====== Dataset records ======

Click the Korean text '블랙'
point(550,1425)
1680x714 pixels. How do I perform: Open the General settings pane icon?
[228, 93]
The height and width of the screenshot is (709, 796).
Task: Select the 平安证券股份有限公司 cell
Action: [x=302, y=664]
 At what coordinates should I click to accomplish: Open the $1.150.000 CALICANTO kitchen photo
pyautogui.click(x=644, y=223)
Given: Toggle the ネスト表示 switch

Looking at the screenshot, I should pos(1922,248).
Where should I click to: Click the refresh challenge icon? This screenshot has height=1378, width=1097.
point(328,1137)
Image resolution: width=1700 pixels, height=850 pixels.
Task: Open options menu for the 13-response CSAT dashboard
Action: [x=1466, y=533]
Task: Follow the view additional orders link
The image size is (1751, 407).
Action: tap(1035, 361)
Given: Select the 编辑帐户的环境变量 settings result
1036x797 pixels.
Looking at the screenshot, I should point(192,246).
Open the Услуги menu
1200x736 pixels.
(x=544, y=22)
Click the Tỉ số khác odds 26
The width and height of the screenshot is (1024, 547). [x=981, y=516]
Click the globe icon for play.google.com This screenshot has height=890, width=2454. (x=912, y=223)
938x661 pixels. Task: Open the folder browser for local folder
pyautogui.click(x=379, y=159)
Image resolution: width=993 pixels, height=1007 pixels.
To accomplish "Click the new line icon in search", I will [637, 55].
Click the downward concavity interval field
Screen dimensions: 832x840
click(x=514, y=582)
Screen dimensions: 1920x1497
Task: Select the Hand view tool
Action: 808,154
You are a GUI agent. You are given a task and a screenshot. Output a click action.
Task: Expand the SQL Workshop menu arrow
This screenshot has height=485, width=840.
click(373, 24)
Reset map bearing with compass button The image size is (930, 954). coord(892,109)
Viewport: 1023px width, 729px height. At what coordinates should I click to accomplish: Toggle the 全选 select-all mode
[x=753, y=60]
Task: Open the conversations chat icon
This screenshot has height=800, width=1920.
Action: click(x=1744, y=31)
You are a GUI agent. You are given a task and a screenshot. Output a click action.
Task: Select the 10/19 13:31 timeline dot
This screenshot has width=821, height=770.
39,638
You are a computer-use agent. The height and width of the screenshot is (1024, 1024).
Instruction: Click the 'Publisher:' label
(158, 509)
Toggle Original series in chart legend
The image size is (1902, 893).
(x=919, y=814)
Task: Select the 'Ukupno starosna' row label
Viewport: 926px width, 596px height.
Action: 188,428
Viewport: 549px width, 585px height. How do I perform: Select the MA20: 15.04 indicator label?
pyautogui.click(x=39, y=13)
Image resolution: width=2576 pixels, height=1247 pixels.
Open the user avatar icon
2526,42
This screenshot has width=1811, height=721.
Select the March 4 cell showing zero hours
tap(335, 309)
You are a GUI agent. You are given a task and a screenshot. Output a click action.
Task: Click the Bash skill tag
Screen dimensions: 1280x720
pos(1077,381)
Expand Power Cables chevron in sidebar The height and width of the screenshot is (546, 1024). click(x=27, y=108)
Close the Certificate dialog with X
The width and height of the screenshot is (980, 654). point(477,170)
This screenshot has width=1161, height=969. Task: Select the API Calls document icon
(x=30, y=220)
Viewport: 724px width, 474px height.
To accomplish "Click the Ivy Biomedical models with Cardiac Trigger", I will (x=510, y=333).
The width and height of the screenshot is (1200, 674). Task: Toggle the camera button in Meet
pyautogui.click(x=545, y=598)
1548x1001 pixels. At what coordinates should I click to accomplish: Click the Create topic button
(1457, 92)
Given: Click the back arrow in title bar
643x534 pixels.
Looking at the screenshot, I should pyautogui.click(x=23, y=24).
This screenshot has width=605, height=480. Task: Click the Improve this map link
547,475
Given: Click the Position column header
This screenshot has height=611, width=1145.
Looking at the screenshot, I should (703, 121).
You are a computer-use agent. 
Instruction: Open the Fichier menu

======

### Work order
Nothing in the entries should be left out; please reproduce them all exactly.

### Completed task
Click the Korean text '블랙'
point(550,1425)
1680x714 pixels. How do I perform: Open the General settings pane icon?
[228, 93]
The height and width of the screenshot is (709, 796).
Task: Select the 平安证券股份有限公司 cell
Action: [x=302, y=664]
 At what coordinates should I click to accomplish: Open the $1.150.000 CALICANTO kitchen photo
pyautogui.click(x=644, y=223)
Given: Toggle the ネスト表示 switch

Looking at the screenshot, I should pos(1922,248).
Where should I click to: Click the refresh challenge icon? This screenshot has height=1378, width=1097.
point(328,1137)
Image resolution: width=1700 pixels, height=850 pixels.
Task: Open options menu for the 13-response CSAT dashboard
Action: [x=1466, y=533]
Task: Follow the view additional orders link
The image size is (1751, 407).
Action: tap(1035, 361)
Given: Select the 编辑帐户的环境变量 settings result
1036x797 pixels.
Looking at the screenshot, I should point(192,246).
Open the Услуги menu
1200x736 pixels.
(x=544, y=22)
Click the Tỉ số khác odds 26
The width and height of the screenshot is (1024, 547). [x=981, y=516]
Click the globe icon for play.google.com This screenshot has height=890, width=2454. (x=912, y=223)
938x661 pixels. Task: Open the folder browser for local folder
pyautogui.click(x=379, y=159)
Image resolution: width=993 pixels, height=1007 pixels.
To accomplish "Click the new line icon in search", I will [637, 55].
Click the downward concavity interval field
Screen dimensions: 832x840
click(x=514, y=582)
Screen dimensions: 1920x1497
Task: Select the Hand view tool
Action: 808,154
You are a GUI agent. You are given a task and a screenshot. Output a click action.
Task: Expand the SQL Workshop menu arrow
This screenshot has height=485, width=840.
click(373, 24)
Reset map bearing with compass button The image size is (930, 954). coord(892,109)
Viewport: 1023px width, 729px height. At what coordinates should I click to accomplish: Toggle the 全选 select-all mode
[x=753, y=60]
Task: Open the conversations chat icon
This screenshot has height=800, width=1920.
Action: click(x=1744, y=31)
You are a GUI agent. You are given a task and a screenshot. Output a click action.
Task: Select the 10/19 13:31 timeline dot
This screenshot has width=821, height=770.
39,638
You are a computer-use agent. The height and width of the screenshot is (1024, 1024).
Instruction: Click the 'Publisher:' label
(158, 509)
Toggle Original series in chart legend
The image size is (1902, 893).
(x=919, y=814)
Task: Select the 'Ukupno starosna' row label
Viewport: 926px width, 596px height.
Action: 188,428
Viewport: 549px width, 585px height. How do I perform: Select the MA20: 15.04 indicator label?
pyautogui.click(x=39, y=13)
Image resolution: width=2576 pixels, height=1247 pixels.
Open the user avatar icon
2526,42
This screenshot has width=1811, height=721.
Select the March 4 cell showing zero hours
tap(335, 309)
You are a GUI agent. You are given a task and a screenshot. Output a click action.
Task: Click the Bash skill tag
Screen dimensions: 1280x720
pos(1077,381)
Expand Power Cables chevron in sidebar The height and width of the screenshot is (546, 1024). click(x=27, y=108)
Close the Certificate dialog with X
The width and height of the screenshot is (980, 654). point(477,170)
This screenshot has width=1161, height=969. Task: Select the API Calls document icon
(x=30, y=220)
Viewport: 724px width, 474px height.
To accomplish "Click the Ivy Biomedical models with Cardiac Trigger", I will (x=510, y=333).
The width and height of the screenshot is (1200, 674). Task: Toggle the camera button in Meet
pyautogui.click(x=545, y=598)
1548x1001 pixels. At what coordinates should I click to accomplish: Click the Create topic button
(1457, 92)
Given: Click the back arrow in title bar
643x534 pixels.
Looking at the screenshot, I should pyautogui.click(x=23, y=24).
This screenshot has width=605, height=480. Task: Click the Improve this map link
547,475
Given: Click the Position column header
This screenshot has height=611, width=1145.
Looking at the screenshot, I should (703, 121).
You are a computer-use agent. 
Instruction: Open the Fichier menu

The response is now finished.